PROBLEM DETAILS ▸ Give again, unaltered, the lines of the listing below that run from the line having "1552x784 pixels. How" through the line having "Open the DNS".

DATA EXCERPTS ▸
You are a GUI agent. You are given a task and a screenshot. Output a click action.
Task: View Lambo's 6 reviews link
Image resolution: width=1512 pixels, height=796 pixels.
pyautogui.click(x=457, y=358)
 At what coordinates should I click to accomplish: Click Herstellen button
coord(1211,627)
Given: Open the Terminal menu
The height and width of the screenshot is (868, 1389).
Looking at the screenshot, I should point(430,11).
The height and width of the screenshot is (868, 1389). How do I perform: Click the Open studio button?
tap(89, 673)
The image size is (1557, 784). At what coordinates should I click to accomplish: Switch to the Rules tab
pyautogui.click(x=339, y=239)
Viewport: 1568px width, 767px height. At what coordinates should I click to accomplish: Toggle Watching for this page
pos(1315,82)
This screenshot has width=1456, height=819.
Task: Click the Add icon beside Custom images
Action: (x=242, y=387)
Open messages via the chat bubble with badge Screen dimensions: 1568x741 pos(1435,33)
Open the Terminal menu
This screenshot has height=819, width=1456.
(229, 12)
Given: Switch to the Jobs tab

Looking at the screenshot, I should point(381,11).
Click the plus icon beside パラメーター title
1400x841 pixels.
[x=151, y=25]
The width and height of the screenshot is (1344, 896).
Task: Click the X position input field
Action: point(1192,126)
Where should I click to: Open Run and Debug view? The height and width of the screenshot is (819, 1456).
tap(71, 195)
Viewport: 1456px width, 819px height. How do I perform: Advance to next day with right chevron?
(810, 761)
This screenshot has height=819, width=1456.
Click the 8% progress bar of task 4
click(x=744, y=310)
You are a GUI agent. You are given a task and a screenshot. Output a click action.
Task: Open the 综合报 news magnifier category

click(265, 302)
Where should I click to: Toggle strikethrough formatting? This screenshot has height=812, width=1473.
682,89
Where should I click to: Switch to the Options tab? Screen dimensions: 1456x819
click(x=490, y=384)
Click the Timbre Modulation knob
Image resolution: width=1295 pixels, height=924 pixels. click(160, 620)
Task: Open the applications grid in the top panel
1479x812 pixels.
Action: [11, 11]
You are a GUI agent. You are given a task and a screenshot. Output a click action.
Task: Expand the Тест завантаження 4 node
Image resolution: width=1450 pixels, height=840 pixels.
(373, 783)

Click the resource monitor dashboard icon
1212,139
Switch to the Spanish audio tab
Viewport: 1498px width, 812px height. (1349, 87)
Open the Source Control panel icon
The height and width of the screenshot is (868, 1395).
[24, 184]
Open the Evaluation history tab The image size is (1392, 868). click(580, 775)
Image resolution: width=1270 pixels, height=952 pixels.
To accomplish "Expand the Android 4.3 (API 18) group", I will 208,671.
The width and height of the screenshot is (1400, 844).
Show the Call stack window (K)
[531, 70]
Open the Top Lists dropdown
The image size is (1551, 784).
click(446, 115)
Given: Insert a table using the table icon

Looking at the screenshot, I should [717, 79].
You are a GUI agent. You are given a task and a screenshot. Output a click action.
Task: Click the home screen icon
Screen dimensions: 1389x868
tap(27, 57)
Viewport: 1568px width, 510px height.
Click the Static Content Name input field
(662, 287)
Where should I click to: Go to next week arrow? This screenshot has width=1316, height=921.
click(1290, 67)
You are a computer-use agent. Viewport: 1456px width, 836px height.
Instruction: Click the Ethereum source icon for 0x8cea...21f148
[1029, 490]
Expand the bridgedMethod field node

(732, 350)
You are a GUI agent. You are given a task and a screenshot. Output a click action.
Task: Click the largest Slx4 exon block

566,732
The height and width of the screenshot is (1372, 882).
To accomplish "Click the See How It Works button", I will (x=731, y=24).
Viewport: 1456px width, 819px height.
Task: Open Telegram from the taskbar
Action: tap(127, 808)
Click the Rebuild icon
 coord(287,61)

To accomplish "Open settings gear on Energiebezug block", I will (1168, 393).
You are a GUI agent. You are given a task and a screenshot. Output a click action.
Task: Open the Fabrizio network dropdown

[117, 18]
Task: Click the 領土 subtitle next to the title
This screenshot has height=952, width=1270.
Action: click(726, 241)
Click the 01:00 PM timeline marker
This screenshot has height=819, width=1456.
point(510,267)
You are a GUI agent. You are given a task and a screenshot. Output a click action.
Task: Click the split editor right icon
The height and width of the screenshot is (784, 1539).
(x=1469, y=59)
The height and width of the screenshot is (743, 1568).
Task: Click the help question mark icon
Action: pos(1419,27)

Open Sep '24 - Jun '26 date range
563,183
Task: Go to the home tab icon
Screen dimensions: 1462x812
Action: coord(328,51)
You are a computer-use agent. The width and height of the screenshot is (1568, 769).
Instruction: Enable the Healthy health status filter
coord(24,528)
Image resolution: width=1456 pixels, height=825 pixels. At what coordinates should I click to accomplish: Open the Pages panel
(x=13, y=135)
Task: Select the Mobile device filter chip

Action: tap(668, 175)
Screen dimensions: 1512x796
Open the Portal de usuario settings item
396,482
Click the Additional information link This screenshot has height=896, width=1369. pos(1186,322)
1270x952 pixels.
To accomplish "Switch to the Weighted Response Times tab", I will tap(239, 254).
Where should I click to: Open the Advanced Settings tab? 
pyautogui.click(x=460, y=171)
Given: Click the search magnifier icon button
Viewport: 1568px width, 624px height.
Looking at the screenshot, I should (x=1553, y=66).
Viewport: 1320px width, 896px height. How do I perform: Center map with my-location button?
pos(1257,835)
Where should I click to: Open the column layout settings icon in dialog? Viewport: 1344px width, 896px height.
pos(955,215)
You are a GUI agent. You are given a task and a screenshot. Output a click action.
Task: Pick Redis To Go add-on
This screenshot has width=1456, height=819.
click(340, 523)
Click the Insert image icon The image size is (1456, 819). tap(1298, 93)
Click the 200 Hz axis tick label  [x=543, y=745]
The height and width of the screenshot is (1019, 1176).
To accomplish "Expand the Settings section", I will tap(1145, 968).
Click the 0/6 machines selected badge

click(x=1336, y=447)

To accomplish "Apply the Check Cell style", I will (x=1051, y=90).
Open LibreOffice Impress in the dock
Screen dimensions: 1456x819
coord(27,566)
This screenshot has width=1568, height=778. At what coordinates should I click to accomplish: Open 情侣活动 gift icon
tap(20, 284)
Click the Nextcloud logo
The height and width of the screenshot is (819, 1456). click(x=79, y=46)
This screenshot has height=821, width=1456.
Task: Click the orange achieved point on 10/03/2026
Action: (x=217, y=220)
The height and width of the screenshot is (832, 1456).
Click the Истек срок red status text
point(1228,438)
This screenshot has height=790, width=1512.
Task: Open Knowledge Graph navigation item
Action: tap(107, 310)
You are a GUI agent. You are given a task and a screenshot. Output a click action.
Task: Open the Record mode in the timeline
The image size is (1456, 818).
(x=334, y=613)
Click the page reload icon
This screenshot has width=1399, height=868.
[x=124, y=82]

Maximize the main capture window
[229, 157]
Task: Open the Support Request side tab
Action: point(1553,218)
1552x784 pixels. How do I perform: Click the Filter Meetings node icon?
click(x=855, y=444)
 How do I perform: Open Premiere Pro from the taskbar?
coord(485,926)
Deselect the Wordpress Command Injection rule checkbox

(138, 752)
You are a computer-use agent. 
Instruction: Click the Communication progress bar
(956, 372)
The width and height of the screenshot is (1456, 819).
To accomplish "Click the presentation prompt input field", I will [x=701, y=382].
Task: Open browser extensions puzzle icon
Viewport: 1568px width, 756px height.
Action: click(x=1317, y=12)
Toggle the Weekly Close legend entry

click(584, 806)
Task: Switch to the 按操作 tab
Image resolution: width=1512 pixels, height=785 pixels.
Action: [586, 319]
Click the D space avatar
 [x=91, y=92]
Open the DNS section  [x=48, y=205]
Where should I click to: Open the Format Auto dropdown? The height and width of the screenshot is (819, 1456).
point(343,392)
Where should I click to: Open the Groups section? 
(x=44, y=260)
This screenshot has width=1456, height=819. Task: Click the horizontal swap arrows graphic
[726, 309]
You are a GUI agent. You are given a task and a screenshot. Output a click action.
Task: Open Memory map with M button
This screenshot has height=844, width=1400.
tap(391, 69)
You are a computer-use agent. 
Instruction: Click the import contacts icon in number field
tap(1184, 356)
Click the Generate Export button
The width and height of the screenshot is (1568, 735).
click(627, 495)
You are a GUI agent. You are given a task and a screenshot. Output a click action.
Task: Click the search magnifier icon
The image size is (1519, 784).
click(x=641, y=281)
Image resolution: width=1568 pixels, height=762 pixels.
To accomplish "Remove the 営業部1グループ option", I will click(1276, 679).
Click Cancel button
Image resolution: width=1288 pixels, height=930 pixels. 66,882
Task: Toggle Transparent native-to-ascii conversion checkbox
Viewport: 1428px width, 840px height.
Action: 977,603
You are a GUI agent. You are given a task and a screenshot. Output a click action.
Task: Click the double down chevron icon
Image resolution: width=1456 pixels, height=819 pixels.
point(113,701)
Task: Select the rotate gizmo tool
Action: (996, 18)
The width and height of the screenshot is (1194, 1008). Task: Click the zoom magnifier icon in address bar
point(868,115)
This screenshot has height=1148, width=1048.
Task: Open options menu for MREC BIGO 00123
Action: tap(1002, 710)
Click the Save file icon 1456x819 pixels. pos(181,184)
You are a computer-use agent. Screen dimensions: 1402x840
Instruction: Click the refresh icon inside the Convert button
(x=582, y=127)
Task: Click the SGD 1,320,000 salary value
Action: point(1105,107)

EXERCISE RESPONSE ▸
1552x784 pixels. How do I perform: Click the Filter Meetings node icon?
click(x=855, y=444)
 How do I perform: Open Premiere Pro from the taskbar?
coord(485,926)
Deselect the Wordpress Command Injection rule checkbox

(138, 752)
You are a computer-use agent. 
Instruction: Click the Communication progress bar
(956, 372)
The width and height of the screenshot is (1456, 819).
To accomplish "Click the presentation prompt input field", I will [x=701, y=382].
Task: Open browser extensions puzzle icon
Viewport: 1568px width, 756px height.
Action: click(x=1317, y=12)
Toggle the Weekly Close legend entry

click(584, 806)
Task: Switch to the 按操作 tab
Image resolution: width=1512 pixels, height=785 pixels.
Action: [586, 319]
Click the D space avatar
 [x=91, y=92]
Open the DNS section  [x=48, y=205]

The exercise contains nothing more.